● **The input**
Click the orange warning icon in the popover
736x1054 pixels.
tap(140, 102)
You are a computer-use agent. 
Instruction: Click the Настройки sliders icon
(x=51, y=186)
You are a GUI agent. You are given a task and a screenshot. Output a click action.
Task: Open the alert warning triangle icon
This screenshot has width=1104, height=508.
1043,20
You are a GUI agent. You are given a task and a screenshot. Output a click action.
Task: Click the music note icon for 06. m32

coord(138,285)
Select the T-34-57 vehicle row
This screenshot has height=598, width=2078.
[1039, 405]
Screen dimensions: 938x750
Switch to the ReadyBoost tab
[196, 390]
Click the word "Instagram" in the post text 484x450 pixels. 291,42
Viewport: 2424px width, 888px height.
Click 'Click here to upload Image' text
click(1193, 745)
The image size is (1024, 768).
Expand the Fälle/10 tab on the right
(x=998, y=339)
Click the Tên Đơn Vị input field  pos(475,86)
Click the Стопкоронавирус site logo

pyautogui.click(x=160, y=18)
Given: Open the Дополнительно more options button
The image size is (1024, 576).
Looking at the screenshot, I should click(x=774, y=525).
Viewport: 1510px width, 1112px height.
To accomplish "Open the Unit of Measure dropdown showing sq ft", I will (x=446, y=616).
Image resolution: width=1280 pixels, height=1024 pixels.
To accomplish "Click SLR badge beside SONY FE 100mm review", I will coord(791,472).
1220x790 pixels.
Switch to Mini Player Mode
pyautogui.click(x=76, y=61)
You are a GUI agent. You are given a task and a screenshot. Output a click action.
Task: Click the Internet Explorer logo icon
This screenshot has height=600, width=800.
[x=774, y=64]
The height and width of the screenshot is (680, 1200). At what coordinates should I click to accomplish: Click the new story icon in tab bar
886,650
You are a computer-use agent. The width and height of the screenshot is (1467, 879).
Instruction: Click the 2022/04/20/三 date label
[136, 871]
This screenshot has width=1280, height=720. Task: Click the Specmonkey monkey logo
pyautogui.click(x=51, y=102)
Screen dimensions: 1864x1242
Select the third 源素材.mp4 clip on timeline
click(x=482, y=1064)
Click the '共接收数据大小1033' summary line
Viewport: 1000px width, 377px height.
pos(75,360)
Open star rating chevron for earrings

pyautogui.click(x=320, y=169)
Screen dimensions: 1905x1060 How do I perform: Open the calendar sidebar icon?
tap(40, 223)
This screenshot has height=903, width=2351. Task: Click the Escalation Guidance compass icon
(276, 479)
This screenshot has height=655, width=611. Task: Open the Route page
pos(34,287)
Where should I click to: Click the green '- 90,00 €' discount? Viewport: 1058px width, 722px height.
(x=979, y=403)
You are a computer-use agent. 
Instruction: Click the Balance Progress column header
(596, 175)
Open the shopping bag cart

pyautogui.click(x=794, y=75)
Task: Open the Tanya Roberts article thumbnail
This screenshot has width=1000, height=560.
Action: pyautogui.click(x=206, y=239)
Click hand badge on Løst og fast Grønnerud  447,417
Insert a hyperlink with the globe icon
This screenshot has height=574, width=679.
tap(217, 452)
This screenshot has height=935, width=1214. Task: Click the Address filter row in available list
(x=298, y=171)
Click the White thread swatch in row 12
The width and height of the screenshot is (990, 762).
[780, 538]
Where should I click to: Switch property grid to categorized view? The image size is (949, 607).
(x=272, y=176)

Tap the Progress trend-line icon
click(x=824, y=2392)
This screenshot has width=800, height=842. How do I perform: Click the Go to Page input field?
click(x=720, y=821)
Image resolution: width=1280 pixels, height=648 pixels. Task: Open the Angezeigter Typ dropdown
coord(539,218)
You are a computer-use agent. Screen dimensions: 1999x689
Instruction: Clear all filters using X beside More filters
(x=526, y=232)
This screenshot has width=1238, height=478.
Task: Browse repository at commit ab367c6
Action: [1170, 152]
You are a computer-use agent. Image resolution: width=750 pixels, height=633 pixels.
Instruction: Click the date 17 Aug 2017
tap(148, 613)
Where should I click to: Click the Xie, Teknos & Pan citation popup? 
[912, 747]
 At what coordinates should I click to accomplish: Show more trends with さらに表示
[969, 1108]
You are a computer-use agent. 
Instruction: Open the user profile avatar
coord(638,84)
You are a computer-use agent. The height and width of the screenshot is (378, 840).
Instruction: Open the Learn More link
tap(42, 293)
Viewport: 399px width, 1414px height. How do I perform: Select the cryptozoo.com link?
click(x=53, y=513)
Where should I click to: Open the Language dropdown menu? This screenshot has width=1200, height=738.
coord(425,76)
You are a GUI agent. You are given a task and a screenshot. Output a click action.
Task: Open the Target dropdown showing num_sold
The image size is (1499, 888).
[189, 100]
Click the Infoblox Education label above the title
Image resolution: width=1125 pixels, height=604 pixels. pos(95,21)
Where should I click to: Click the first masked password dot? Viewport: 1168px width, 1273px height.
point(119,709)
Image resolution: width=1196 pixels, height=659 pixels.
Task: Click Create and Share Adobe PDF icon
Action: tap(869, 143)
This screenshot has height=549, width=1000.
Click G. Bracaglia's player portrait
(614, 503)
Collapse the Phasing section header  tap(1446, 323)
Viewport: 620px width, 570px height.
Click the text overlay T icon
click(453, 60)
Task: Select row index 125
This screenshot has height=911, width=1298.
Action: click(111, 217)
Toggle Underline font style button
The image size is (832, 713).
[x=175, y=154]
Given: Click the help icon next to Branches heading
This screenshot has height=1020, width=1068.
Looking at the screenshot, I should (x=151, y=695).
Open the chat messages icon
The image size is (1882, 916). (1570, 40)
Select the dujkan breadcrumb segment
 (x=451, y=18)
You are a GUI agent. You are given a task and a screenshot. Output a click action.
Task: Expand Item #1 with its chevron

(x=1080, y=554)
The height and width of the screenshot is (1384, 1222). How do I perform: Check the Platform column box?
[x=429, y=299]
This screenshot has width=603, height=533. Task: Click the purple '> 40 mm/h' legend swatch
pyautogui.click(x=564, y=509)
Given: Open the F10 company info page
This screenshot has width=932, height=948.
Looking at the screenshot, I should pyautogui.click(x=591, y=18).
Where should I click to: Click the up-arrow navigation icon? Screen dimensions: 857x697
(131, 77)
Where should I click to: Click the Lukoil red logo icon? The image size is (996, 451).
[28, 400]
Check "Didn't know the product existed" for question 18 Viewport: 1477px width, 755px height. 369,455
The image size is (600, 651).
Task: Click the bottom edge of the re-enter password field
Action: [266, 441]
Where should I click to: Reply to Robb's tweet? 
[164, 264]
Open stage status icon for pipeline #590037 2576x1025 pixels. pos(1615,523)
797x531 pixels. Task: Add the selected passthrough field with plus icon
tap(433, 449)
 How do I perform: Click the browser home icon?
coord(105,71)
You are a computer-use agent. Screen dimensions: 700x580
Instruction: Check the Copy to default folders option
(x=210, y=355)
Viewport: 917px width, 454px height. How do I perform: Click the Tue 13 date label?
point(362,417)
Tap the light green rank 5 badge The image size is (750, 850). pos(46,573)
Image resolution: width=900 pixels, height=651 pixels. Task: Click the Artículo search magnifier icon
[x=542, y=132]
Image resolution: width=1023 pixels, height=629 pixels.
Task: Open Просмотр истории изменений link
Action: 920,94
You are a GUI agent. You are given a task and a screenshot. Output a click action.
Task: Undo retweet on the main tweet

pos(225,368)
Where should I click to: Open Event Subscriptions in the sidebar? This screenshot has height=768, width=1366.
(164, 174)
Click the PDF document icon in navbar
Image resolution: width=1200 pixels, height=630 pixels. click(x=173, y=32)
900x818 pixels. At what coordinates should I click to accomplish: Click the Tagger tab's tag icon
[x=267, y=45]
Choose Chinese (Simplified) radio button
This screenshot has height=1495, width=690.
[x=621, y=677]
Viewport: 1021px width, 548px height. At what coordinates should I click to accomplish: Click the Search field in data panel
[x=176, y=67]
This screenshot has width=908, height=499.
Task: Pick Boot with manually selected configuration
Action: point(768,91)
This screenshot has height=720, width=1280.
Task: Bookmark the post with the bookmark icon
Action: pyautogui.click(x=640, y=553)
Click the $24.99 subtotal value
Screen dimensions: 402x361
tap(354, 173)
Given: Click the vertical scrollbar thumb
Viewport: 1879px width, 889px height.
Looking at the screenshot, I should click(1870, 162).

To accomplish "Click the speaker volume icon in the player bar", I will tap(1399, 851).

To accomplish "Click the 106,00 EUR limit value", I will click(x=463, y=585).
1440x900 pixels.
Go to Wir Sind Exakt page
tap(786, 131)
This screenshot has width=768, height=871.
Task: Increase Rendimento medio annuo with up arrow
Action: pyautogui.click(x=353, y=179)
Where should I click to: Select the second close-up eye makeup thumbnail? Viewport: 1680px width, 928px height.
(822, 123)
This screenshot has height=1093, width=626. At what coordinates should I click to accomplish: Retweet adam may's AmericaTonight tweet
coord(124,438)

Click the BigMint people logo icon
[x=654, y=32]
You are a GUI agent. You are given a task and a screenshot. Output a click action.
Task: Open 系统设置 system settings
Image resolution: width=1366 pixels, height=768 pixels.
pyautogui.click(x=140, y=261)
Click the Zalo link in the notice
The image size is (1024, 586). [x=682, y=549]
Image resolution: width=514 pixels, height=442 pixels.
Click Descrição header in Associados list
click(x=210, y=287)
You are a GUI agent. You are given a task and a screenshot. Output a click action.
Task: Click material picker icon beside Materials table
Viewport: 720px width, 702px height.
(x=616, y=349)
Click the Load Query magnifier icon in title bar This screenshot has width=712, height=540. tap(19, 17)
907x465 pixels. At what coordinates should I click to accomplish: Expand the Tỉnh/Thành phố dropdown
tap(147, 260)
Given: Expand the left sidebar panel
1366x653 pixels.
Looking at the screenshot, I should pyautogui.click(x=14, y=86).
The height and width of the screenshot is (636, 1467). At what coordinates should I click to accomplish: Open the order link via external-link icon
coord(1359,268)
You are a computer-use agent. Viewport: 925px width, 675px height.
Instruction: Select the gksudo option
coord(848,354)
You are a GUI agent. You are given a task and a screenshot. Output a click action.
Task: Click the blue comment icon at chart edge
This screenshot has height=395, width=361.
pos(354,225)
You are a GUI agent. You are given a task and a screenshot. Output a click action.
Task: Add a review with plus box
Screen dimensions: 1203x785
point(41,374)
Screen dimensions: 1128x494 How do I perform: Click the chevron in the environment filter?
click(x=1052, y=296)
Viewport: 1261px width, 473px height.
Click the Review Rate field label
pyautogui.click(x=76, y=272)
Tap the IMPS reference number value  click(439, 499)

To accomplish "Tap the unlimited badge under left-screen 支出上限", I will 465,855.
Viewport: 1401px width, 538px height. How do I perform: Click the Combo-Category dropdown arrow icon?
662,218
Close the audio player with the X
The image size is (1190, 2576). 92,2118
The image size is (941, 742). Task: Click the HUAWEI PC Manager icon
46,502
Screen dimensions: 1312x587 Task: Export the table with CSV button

● **What the task asks**
Would you show every line in the data above that contains the string "left"?

● **Result below**
Given: Expand the left sidebar panel
To accomplish "Tap the unlimited badge under left-screen 支出上限", I will 465,855.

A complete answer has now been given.